In 2009 he became the Chief Medical Officer for the Laboratory Corporation of America, while retaining a position as adjunct professor of pathology and laboratory medicine at the University of North Carolina. In 2018, he retired and became an Emeritus Professor at the University of North Carolina.
==Professional service==
From 2001 to 2005 he chaired the United States Department of Health and Human Services (DHHS) Advisory Committee on Blood Safety and Availability. He served as the president of the American Society for Apheresis (2005 to 2006) and has received that society's ASFA Lecturer's award (2010), the Presidential award (2011) and the Morrison Memorial Lecture Award (2016). In 2020, he received the Tibby Greenwalt Memorial award from the Association for the Advancement of Blood and Biotherapies (AABB).
His research and advocacy contributed to reducing the risk of bacterial contamination of blood products for transfusion.

==Publications==
His most cited, peer-reviewed publications are:
- Goodnough LT, Brecher ME, Kanter MH, AuBuchon JP. Transfusion medicine—blood transfusion. New England Journal of Medicine. 1999 Feb 11;340(6):438-47. (Cited 1068 times, according to Google Scholar )

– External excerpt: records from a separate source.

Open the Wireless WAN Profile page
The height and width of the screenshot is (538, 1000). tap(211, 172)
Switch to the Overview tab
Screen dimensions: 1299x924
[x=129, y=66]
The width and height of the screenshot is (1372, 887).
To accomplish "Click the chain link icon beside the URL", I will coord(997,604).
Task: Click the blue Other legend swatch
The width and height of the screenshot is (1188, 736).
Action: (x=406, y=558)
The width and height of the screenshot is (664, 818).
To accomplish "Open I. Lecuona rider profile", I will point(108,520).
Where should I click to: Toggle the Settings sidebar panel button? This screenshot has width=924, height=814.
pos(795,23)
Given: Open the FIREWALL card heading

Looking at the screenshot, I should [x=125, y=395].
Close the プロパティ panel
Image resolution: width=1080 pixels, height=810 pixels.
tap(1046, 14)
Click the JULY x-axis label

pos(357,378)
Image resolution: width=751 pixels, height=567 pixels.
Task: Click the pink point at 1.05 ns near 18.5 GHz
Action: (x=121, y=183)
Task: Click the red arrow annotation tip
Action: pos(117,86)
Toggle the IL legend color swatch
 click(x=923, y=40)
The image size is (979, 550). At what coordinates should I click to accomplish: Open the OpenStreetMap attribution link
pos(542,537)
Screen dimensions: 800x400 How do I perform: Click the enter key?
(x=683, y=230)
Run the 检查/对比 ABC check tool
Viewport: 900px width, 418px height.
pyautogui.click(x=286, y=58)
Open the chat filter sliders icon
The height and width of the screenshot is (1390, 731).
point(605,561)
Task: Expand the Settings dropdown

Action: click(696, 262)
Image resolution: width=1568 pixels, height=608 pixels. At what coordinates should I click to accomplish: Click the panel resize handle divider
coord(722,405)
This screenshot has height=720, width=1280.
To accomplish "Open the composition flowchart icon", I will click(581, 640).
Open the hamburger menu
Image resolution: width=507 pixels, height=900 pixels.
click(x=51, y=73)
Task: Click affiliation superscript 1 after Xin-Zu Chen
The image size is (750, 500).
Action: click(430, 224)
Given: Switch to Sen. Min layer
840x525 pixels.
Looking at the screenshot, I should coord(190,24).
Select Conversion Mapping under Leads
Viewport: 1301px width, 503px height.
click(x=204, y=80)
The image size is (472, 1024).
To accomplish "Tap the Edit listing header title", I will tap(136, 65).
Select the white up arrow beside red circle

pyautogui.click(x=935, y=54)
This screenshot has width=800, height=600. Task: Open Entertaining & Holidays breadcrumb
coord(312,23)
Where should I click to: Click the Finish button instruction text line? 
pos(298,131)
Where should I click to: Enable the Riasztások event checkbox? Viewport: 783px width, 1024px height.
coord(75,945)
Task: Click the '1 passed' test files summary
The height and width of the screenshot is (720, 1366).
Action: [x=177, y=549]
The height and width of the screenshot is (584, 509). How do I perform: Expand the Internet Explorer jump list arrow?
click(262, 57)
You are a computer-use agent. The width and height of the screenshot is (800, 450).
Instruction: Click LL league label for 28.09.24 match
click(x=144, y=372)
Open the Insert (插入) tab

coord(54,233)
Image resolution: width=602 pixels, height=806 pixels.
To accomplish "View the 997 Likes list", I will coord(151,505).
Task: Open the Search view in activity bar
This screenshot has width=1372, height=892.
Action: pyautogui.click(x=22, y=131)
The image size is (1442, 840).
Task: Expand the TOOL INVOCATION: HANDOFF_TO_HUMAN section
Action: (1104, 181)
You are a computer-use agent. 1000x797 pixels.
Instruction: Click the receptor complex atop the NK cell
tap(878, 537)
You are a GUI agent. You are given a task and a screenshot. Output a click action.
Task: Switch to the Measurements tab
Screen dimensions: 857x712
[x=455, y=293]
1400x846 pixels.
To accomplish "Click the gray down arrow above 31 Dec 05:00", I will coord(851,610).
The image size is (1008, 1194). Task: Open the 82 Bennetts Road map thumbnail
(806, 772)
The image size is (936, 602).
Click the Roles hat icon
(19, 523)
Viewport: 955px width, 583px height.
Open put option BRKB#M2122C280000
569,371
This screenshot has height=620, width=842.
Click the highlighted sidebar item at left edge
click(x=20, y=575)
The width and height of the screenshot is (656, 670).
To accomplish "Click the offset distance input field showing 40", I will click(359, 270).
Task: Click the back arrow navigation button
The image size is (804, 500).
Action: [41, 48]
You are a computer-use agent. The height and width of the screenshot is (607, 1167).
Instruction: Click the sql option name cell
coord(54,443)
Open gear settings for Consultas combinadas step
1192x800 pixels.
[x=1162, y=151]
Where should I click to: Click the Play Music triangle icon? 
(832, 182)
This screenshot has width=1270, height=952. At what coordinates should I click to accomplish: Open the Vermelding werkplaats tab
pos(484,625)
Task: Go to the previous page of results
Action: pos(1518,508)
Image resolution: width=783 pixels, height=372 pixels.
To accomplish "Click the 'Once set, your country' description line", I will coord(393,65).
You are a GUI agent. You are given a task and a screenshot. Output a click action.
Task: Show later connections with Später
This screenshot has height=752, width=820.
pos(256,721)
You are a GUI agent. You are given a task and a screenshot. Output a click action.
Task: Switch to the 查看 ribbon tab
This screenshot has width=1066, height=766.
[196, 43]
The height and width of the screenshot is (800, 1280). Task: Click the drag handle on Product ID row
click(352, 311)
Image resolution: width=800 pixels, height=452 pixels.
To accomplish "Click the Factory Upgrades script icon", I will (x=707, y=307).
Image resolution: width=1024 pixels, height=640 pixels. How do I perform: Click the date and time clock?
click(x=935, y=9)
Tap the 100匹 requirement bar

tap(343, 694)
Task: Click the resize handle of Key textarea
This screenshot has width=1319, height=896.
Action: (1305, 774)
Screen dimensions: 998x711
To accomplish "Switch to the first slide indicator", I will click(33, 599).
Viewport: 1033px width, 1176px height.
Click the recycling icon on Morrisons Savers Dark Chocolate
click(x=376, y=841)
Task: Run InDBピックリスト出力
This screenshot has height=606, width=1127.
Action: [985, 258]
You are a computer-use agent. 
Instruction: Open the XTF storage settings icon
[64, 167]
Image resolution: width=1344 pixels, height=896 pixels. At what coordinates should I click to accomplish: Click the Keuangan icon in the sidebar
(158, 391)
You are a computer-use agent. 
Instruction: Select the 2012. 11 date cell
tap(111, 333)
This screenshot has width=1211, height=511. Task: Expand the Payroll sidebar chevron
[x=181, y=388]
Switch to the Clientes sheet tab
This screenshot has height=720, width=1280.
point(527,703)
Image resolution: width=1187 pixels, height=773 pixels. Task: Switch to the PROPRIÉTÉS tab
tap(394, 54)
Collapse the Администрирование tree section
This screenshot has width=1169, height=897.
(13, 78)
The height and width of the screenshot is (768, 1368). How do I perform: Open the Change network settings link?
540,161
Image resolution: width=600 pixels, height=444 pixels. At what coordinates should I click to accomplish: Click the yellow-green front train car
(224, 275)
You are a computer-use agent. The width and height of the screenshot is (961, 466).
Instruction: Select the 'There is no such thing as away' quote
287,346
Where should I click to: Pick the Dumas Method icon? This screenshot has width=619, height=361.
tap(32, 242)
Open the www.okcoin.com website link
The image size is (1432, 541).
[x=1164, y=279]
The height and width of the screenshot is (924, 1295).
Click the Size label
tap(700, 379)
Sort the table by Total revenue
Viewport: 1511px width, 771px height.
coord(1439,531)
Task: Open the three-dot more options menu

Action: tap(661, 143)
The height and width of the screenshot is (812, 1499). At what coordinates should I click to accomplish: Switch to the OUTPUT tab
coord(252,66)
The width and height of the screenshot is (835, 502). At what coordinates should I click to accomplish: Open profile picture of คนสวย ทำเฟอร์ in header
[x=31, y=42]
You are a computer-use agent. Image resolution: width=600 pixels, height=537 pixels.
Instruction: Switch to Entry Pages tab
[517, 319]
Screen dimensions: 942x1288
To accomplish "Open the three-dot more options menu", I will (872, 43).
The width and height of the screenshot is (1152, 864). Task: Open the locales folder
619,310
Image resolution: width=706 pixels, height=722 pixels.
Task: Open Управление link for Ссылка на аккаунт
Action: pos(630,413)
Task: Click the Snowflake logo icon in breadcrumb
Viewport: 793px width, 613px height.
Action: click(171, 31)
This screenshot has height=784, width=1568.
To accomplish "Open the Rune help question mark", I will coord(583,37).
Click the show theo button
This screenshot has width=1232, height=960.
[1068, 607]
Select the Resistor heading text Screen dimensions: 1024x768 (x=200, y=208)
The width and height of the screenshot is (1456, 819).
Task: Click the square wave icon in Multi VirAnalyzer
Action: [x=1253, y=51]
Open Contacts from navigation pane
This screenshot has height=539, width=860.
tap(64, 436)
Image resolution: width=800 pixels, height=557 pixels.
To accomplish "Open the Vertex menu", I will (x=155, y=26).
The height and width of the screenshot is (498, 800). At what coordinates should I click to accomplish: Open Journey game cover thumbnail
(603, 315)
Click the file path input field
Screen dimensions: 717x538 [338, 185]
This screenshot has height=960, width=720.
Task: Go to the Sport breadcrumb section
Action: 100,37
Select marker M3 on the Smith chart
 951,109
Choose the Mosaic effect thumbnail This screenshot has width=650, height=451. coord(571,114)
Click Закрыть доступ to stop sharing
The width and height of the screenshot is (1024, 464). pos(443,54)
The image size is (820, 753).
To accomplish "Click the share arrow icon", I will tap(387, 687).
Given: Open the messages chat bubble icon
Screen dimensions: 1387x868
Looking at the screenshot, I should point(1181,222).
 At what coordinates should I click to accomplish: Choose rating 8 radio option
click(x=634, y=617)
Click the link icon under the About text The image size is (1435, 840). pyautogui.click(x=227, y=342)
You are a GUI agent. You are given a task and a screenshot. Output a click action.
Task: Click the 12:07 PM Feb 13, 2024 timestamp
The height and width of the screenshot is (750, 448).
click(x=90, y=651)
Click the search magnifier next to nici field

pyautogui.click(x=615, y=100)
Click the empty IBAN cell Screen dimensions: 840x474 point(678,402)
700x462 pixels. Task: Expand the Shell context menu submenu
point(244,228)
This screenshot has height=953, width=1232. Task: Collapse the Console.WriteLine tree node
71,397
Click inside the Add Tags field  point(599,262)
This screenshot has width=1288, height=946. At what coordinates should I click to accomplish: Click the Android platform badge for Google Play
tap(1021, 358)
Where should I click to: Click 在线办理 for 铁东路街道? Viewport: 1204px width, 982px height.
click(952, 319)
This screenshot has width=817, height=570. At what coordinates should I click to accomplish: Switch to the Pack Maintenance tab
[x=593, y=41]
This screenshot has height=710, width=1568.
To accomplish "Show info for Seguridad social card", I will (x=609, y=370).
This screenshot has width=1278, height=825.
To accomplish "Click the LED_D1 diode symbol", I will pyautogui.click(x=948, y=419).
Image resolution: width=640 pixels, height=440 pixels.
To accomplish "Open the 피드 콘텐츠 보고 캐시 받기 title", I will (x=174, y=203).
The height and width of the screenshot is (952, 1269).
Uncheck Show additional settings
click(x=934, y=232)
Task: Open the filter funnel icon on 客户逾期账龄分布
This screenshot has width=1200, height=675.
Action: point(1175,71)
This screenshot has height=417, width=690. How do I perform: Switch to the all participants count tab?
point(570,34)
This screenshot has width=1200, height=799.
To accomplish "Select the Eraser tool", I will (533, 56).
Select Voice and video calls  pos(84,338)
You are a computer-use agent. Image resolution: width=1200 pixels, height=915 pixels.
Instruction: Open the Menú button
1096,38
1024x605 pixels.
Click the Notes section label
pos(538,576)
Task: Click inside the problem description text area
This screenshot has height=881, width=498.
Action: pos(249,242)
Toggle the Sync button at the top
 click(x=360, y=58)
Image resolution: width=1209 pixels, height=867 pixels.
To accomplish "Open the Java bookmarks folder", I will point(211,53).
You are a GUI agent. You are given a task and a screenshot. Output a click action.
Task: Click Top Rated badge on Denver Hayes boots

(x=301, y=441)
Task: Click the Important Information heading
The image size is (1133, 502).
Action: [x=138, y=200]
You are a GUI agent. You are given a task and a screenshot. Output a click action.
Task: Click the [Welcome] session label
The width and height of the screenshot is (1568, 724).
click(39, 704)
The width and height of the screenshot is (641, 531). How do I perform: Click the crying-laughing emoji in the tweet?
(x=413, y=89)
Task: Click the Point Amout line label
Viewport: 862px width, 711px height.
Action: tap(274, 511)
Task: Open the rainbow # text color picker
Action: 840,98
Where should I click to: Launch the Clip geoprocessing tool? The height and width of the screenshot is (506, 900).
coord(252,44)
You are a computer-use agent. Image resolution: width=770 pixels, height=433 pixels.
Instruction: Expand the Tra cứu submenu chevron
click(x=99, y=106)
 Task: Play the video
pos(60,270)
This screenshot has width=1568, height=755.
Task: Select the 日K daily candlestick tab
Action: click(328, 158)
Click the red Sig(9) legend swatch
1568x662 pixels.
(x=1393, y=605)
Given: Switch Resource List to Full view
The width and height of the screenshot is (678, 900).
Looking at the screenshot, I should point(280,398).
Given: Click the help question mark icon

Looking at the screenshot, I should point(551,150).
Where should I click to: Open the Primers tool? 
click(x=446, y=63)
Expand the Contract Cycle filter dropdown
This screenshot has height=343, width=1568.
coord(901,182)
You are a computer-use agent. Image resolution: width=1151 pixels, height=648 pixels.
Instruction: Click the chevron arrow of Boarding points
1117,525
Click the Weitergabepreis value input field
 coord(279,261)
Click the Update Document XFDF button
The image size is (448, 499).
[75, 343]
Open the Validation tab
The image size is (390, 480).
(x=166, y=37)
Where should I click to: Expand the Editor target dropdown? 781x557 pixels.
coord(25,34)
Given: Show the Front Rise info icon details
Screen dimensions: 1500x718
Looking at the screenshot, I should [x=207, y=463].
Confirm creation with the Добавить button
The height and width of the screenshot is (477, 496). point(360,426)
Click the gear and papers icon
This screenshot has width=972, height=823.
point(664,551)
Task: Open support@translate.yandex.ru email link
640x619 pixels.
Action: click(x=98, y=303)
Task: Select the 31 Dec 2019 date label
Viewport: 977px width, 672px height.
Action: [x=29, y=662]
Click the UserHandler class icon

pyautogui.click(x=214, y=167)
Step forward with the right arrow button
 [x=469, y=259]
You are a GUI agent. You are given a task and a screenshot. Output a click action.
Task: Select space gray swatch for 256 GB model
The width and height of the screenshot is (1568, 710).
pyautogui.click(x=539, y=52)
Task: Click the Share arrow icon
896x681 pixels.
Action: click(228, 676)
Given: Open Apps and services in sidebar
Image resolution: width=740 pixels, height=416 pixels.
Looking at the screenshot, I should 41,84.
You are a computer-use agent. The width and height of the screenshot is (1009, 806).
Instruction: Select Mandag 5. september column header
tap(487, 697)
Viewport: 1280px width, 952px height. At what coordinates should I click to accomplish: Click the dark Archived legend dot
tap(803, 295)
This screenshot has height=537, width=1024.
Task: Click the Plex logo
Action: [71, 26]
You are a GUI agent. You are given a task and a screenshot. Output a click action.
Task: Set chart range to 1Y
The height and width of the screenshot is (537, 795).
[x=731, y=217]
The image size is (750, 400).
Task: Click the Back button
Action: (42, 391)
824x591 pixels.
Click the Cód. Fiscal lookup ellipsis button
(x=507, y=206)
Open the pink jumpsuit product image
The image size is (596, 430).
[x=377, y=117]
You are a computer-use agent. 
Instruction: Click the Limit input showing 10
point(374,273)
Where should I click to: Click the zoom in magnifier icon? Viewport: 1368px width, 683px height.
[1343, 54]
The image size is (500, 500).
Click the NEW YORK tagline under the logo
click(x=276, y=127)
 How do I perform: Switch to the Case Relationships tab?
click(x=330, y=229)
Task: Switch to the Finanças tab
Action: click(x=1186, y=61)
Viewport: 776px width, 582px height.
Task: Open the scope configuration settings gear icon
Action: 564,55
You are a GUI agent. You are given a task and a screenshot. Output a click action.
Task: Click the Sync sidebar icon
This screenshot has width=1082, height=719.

- Slichter SJ, Kaufman RM, Assmann SF, McCullough J, Triulzi DJ, Strauss RG, Gernsheimer TB, Ness PM, Brecher ME, Josephson CD, Konkle BA. Dose of prophylactic platelet transfusions and prevention of hemorrhage. New England Journal of Medicine. 2010 Feb 18;362(7):600-13. (Cited 548 times, according to Google Scholar.)
- Brecher ME, Hay SN. Bacterial contamination of blood components. Clinical microbiology reviews. 2005 Jan;18(1):195-204. (Cited 450 times, according to Google Scholar.)
- Goodnough LT, Shander A, Brecher ME. Transfusion medicine: looking to the future. The Lancet. 2003 Jan 11;361(9352):161-9.(Cited 409 times, according to Google Scholar.)
- Getchell JP, Wroblewski KE, DeMaria Jr A, Bean CL, Parker MM, Pandori M, Dufour DR, Busch MP, Brecher ME, Meyer WA, Pesano RL. Testing for HCV infection: an update of guidance for clinicians and laboratorians. MMWR. Morbidity and mortality weekly report. 2013 May 10;62(18):362. (Cited 292 times, according to Google Scholar.)